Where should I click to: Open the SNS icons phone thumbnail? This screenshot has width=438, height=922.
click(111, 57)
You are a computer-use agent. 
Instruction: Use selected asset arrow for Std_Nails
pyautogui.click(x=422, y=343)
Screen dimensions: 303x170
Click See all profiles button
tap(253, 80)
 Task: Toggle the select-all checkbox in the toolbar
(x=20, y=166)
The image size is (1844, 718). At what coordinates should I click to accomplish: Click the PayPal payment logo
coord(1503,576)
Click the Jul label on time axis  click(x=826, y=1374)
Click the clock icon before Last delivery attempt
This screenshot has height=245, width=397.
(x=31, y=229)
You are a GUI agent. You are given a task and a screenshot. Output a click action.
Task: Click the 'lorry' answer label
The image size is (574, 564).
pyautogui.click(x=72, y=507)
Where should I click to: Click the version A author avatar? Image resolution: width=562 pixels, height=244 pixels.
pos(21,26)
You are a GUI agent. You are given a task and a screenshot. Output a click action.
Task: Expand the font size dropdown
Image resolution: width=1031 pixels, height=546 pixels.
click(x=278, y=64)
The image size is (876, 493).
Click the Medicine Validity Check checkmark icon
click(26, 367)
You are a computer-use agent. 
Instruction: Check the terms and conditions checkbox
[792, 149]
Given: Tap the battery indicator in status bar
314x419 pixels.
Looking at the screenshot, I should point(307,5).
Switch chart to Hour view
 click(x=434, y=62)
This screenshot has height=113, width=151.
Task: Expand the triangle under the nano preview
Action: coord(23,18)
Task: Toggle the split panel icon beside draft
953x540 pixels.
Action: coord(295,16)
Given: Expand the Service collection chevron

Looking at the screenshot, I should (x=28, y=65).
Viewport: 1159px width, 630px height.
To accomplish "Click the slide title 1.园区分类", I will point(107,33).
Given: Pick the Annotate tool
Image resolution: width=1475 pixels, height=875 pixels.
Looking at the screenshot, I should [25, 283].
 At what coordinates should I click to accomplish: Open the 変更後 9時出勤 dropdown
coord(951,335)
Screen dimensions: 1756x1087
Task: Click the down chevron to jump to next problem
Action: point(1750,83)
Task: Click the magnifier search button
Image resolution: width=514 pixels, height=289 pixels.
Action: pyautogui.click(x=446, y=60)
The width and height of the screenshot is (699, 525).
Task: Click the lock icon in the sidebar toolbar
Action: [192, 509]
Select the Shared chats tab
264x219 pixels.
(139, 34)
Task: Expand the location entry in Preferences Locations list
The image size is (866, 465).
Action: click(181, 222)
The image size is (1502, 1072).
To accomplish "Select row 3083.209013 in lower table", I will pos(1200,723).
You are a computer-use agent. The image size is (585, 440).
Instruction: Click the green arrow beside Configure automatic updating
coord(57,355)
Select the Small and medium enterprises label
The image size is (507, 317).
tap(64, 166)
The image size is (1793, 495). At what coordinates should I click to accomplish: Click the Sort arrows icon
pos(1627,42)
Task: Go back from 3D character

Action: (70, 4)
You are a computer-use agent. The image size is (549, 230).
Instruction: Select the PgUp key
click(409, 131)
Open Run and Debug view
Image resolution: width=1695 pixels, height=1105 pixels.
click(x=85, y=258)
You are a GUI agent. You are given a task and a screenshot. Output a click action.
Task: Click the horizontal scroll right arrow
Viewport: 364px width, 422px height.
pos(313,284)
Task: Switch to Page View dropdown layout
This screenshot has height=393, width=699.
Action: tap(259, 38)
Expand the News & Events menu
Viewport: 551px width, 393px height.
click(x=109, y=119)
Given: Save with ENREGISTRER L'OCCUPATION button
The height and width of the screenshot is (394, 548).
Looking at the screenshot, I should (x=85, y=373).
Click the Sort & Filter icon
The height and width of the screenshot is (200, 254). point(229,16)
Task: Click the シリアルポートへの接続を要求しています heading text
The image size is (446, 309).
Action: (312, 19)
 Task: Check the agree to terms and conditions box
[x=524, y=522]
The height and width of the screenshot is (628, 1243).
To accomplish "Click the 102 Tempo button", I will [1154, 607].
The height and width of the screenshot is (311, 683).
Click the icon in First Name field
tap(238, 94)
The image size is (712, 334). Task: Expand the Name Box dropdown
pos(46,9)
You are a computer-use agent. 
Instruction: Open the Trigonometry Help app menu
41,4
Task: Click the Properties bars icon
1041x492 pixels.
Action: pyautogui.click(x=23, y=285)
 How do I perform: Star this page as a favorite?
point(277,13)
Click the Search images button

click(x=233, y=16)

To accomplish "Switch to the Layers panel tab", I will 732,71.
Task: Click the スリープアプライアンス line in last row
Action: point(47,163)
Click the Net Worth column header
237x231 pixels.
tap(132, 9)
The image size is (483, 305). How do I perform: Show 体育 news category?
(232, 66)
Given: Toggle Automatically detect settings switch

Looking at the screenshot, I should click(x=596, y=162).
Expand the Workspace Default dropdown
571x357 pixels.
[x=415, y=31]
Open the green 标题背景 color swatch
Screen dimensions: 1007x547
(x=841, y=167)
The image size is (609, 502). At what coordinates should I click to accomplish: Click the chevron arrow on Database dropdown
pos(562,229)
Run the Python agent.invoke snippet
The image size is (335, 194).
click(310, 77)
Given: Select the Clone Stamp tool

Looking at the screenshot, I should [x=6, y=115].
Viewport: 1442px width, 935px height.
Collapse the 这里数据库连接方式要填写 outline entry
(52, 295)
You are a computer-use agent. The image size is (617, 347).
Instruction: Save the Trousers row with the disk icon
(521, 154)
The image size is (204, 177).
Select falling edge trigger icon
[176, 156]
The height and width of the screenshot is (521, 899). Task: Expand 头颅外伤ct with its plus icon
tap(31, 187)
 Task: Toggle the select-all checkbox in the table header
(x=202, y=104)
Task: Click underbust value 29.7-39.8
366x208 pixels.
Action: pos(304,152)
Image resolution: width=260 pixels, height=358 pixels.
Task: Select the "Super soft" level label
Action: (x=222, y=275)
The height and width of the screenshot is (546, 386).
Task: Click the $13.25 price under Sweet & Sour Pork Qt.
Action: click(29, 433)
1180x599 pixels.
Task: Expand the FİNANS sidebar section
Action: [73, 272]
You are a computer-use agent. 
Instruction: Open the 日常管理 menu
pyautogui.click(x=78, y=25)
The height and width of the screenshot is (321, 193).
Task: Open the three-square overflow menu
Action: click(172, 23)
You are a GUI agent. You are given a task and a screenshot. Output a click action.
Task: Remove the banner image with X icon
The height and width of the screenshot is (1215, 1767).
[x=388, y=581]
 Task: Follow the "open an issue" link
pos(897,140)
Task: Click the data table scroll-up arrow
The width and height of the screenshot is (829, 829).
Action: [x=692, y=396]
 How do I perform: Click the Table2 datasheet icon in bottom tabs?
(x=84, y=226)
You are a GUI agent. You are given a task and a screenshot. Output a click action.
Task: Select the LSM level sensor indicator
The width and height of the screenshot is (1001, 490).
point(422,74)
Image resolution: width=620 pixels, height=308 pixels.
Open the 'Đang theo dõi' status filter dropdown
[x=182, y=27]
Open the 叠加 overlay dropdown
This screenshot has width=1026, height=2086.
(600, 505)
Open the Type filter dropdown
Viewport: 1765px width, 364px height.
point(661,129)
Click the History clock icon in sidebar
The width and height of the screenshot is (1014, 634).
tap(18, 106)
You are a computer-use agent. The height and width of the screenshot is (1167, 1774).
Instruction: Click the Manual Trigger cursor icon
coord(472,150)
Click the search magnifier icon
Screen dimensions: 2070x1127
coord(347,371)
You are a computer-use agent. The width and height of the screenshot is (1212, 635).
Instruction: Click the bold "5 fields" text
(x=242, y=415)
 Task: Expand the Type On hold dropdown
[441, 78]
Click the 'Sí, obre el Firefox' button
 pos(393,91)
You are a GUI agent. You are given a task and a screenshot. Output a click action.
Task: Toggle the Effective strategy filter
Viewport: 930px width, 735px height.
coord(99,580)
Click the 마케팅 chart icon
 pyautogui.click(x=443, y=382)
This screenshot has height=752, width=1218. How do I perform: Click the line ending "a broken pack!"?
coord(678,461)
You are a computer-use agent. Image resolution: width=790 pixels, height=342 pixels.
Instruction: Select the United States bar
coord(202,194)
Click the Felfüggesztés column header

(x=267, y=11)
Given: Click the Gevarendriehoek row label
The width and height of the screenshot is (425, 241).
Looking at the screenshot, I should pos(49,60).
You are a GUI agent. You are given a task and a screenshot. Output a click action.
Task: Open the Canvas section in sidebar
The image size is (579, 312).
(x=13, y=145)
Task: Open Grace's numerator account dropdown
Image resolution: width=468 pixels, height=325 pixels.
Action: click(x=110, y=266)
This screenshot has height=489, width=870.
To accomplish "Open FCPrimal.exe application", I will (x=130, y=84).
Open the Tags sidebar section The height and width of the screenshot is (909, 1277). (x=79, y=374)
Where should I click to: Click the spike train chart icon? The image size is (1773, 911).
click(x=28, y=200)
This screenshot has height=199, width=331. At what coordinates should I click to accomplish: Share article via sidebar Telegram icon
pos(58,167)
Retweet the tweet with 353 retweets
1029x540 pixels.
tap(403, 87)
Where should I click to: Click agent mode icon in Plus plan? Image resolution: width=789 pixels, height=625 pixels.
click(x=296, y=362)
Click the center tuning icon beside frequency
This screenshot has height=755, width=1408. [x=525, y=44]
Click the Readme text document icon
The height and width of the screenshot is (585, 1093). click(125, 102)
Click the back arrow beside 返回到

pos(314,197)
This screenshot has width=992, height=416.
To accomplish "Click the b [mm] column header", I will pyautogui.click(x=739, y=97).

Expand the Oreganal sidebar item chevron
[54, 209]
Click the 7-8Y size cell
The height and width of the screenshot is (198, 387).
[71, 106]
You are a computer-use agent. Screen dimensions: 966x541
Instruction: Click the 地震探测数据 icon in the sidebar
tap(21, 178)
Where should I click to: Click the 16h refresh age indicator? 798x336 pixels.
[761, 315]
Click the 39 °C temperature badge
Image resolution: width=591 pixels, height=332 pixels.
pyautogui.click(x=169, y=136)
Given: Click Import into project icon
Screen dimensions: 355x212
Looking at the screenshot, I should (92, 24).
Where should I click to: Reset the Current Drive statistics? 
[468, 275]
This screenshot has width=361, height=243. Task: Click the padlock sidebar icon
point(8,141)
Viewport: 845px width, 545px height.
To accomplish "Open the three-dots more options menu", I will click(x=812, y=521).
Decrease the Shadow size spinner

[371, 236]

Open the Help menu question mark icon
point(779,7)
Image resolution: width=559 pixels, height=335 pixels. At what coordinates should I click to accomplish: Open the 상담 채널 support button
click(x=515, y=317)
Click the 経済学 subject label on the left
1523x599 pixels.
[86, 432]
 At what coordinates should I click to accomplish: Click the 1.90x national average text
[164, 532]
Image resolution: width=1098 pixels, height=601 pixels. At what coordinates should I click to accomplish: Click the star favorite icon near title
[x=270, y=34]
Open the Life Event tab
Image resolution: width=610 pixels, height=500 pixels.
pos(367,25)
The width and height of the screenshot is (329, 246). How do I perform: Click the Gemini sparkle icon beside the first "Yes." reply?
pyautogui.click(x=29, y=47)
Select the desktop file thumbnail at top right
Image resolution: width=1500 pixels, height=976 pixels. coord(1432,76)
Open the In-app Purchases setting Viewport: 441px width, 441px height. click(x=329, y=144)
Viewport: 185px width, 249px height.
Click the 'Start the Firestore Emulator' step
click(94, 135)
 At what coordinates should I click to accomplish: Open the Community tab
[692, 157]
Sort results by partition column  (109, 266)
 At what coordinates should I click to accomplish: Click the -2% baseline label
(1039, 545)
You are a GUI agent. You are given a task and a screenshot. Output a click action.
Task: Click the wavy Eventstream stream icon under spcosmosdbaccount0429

= = = = = = =

Rewrite everything from the line containing "Select the Small and medium enterprises label" down to the line containing "Action: (70, 4)", replacing "The image size is" with "The screenshot size is" and leaving all else unchanged. Output only those lines.

Select the Small and medium enterprises label
The screenshot size is (507, 317).
tap(64, 166)
The screenshot size is (1793, 495). At what coordinates should I click to accomplish: Click the Sort arrows icon
pos(1627,42)
Task: Go back from 3D character

Action: (70, 4)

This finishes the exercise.